** Assignment **
The reply to the records below should contain exactly the lines from the line with "Click the blue" through the line with "This screenshot has width=1280, height=965.", and nothing besides.

[Dataset entries]

________________________

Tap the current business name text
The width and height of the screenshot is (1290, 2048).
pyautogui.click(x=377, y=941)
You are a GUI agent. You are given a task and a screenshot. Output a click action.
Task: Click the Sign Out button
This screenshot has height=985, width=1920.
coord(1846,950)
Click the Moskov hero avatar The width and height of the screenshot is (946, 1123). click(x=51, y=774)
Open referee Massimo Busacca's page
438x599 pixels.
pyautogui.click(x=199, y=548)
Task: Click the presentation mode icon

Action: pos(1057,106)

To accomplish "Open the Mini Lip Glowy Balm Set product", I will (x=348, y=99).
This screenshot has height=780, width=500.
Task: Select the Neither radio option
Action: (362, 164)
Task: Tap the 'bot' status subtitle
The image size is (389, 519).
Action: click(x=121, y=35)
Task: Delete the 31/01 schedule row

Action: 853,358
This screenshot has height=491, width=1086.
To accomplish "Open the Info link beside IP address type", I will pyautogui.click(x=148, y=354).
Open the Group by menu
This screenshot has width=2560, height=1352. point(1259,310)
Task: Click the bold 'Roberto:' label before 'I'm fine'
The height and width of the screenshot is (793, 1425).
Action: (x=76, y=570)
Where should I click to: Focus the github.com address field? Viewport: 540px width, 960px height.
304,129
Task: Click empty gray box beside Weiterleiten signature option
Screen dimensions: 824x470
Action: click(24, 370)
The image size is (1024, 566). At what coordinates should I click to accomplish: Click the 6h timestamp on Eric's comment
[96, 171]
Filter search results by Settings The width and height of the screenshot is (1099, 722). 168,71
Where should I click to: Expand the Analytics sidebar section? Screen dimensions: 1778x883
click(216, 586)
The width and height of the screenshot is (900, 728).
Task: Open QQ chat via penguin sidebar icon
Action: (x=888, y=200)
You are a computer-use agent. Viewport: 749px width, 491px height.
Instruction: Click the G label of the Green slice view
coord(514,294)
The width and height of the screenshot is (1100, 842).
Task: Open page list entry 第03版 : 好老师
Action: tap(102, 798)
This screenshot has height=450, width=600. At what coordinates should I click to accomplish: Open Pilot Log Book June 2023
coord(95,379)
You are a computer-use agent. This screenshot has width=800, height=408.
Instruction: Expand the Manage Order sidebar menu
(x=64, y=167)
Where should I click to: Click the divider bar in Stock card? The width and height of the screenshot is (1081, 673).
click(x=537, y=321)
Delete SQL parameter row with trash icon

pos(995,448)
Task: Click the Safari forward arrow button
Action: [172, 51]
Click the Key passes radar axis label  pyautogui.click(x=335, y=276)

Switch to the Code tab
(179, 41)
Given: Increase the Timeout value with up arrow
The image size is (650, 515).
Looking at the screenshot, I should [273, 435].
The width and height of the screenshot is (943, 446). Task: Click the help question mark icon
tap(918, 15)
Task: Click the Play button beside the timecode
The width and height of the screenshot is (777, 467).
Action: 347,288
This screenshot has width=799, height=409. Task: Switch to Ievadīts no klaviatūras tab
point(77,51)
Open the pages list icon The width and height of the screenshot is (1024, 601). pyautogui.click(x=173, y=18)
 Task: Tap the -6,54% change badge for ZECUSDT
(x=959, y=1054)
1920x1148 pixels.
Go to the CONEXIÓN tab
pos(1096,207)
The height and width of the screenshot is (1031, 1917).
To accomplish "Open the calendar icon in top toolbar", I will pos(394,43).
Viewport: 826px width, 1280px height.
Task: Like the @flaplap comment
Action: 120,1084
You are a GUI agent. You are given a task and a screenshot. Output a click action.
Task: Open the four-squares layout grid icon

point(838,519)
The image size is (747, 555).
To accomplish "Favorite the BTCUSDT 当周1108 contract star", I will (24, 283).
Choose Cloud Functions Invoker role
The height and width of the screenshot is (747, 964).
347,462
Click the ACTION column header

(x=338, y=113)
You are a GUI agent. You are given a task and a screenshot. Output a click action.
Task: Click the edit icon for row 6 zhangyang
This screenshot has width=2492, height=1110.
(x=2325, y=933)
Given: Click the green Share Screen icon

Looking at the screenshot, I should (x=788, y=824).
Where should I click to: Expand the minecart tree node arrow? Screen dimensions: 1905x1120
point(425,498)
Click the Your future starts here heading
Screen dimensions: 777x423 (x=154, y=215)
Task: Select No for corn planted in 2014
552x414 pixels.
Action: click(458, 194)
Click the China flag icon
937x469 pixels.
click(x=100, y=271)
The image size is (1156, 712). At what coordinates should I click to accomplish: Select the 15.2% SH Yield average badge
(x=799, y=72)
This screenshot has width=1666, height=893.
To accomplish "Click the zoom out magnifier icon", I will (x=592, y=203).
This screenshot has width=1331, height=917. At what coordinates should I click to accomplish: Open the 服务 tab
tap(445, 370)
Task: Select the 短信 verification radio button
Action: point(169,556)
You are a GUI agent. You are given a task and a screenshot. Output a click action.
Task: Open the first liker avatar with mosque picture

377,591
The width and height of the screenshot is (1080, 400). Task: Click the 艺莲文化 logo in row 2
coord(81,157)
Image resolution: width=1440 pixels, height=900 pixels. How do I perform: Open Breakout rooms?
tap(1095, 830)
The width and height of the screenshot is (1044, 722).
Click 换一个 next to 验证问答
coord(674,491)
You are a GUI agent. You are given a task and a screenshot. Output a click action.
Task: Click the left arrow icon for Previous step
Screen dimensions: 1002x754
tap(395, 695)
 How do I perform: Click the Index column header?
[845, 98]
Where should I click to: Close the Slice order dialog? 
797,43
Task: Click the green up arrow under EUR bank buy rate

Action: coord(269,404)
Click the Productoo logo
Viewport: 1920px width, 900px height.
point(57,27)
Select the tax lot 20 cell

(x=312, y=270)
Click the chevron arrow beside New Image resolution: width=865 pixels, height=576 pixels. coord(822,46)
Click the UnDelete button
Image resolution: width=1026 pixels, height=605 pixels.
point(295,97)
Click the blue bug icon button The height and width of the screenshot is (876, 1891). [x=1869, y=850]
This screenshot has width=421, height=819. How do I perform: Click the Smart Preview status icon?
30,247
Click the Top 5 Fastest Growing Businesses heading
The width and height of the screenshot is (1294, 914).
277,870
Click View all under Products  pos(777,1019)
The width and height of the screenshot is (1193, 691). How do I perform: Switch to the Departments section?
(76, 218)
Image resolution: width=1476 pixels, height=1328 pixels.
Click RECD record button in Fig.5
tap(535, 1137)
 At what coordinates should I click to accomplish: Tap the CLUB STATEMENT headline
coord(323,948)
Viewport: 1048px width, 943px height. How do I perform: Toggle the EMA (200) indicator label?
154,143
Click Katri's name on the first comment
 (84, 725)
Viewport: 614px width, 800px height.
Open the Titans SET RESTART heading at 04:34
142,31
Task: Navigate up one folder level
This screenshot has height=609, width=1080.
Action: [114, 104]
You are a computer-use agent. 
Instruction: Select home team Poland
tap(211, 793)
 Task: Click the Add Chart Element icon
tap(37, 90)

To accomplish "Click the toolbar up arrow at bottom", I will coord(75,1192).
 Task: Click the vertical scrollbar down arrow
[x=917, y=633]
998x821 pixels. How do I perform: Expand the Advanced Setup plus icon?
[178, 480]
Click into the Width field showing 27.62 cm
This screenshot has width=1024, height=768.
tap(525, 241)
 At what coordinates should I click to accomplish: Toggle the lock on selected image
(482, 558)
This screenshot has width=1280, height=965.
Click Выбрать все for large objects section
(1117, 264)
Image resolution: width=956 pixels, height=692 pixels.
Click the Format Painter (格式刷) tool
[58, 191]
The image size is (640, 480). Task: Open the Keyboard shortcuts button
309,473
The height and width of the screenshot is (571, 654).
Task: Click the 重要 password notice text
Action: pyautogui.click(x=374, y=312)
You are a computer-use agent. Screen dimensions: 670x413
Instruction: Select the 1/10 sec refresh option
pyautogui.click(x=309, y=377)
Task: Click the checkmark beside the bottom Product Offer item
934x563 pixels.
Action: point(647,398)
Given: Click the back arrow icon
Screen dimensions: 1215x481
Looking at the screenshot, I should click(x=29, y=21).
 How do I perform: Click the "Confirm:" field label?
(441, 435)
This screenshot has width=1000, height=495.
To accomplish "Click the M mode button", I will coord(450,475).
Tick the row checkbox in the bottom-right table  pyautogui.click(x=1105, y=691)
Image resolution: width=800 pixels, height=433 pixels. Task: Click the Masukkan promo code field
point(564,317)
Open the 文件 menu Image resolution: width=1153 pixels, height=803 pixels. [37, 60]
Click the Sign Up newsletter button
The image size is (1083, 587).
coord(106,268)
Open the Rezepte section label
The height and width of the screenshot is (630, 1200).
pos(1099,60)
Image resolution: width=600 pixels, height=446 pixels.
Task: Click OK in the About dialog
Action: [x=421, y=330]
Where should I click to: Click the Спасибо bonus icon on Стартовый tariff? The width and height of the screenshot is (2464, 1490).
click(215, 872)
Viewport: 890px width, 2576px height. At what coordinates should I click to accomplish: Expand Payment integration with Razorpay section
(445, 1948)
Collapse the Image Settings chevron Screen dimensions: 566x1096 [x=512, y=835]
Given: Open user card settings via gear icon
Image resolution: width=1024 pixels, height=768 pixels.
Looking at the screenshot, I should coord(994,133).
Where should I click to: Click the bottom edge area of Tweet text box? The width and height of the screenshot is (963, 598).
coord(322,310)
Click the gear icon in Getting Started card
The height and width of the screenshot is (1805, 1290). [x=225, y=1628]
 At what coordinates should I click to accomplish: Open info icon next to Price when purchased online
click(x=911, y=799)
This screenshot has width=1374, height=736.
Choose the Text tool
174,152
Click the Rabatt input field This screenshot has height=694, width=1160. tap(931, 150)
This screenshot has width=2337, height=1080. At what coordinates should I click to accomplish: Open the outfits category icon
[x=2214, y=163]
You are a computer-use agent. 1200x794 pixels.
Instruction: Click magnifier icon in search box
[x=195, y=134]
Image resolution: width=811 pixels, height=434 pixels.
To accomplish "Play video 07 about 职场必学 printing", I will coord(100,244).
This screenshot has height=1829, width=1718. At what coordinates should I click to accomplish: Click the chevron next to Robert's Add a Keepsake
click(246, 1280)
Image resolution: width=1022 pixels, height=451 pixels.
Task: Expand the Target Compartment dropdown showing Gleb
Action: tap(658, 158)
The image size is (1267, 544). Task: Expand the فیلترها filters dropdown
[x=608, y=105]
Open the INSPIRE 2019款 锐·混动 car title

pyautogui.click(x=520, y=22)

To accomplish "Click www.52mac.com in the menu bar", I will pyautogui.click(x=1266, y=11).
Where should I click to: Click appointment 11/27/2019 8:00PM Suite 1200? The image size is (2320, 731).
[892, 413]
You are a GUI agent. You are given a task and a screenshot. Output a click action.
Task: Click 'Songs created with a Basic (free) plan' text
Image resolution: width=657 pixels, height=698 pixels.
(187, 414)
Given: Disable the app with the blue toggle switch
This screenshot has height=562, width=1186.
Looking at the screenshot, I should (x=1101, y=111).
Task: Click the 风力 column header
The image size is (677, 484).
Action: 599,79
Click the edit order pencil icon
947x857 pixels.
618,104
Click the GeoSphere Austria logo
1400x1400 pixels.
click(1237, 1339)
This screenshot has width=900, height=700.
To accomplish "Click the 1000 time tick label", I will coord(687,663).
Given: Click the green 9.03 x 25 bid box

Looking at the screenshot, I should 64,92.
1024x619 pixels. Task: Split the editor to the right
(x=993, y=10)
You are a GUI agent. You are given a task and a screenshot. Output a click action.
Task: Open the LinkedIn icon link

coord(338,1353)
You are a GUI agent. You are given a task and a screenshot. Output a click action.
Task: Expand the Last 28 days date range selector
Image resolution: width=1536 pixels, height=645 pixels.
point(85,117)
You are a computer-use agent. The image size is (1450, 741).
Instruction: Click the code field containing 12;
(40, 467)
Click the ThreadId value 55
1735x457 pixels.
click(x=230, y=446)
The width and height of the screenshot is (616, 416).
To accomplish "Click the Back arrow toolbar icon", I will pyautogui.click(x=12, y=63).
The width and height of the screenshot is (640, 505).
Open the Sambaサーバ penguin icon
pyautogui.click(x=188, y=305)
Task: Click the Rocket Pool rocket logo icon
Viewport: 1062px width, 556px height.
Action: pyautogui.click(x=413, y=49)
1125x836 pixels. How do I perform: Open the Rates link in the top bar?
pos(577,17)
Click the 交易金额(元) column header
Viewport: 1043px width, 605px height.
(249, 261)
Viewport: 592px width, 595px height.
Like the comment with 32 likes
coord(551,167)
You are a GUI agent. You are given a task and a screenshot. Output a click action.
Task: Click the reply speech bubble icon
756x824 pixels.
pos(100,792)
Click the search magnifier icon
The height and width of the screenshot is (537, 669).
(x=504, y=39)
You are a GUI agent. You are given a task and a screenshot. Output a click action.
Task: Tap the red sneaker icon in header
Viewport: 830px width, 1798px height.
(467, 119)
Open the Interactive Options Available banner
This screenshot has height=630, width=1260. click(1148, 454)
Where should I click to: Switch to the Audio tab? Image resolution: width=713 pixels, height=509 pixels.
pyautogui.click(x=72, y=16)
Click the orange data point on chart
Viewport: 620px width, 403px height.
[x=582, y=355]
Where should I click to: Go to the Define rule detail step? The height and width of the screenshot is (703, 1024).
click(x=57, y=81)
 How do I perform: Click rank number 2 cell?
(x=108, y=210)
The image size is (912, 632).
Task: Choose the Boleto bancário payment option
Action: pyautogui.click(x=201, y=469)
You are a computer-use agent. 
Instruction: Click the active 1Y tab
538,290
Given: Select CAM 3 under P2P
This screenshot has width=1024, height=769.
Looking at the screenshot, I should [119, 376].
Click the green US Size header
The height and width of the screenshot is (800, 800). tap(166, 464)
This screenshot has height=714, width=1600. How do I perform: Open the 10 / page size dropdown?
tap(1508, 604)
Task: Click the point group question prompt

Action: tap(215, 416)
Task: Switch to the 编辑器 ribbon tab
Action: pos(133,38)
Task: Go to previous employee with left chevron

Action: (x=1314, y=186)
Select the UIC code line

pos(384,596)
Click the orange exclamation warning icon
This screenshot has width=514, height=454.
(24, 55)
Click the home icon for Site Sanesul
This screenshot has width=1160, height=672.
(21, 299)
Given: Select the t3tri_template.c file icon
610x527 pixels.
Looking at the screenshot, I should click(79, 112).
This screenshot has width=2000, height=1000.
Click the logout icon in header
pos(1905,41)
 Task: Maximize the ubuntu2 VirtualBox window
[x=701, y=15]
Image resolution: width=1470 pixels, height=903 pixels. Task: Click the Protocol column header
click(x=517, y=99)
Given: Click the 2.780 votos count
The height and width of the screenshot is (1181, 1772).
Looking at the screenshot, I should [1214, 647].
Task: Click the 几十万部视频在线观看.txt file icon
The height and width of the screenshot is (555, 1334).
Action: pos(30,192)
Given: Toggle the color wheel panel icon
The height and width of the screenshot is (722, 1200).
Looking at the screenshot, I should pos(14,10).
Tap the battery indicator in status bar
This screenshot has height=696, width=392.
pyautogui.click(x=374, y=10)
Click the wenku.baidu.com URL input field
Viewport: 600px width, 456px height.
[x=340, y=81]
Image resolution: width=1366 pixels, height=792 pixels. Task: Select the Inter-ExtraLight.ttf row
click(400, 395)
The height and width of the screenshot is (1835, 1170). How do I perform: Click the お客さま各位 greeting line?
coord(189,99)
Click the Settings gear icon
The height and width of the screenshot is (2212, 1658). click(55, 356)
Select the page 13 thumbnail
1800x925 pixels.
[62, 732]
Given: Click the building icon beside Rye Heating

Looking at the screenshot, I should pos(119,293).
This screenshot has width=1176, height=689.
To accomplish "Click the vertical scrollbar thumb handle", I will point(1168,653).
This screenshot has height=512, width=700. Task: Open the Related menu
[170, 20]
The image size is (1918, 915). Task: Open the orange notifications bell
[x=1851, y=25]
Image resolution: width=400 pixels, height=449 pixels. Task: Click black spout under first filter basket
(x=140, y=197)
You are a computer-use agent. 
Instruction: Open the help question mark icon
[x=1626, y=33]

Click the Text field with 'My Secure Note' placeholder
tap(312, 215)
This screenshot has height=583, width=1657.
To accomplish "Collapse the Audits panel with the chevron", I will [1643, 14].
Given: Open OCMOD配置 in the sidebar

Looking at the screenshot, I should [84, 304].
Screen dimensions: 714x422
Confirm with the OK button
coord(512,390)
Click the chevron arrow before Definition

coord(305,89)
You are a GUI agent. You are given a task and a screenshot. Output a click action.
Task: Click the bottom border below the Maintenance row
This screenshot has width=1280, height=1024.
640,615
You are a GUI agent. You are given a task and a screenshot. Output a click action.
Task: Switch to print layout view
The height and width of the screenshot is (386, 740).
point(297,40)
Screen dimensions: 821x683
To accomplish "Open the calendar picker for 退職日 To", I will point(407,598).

________________________

** Task result **
Click the blue bug icon button The height and width of the screenshot is (876, 1891). [x=1869, y=850]
This screenshot has width=421, height=819. How do I perform: Click the Smart Preview status icon?
30,247
Click the Top 5 Fastest Growing Businesses heading
The width and height of the screenshot is (1294, 914).
277,870
Click View all under Products  pos(777,1019)
The width and height of the screenshot is (1193, 691). How do I perform: Switch to the Departments section?
(76, 218)
Image resolution: width=1476 pixels, height=1328 pixels.
Click RECD record button in Fig.5
tap(535, 1137)
 At what coordinates should I click to accomplish: Tap the CLUB STATEMENT headline
coord(323,948)
Viewport: 1048px width, 943px height. How do I perform: Toggle the EMA (200) indicator label?
154,143
Click Katri's name on the first comment
 (84, 725)
Viewport: 614px width, 800px height.
Open the Titans SET RESTART heading at 04:34
142,31
Task: Navigate up one folder level
This screenshot has height=609, width=1080.
Action: [114, 104]
You are a computer-use agent. 
Instruction: Select home team Poland
tap(211, 793)
 Task: Click the Add Chart Element icon
tap(37, 90)

To accomplish "Click the toolbar up arrow at bottom", I will coord(75,1192).
 Task: Click the vertical scrollbar down arrow
[x=917, y=633]
998x821 pixels. How do I perform: Expand the Advanced Setup plus icon?
[178, 480]
Click into the Width field showing 27.62 cm
This screenshot has width=1024, height=768.
tap(525, 241)
 At what coordinates should I click to accomplish: Toggle the lock on selected image
(482, 558)
This screenshot has width=1280, height=965.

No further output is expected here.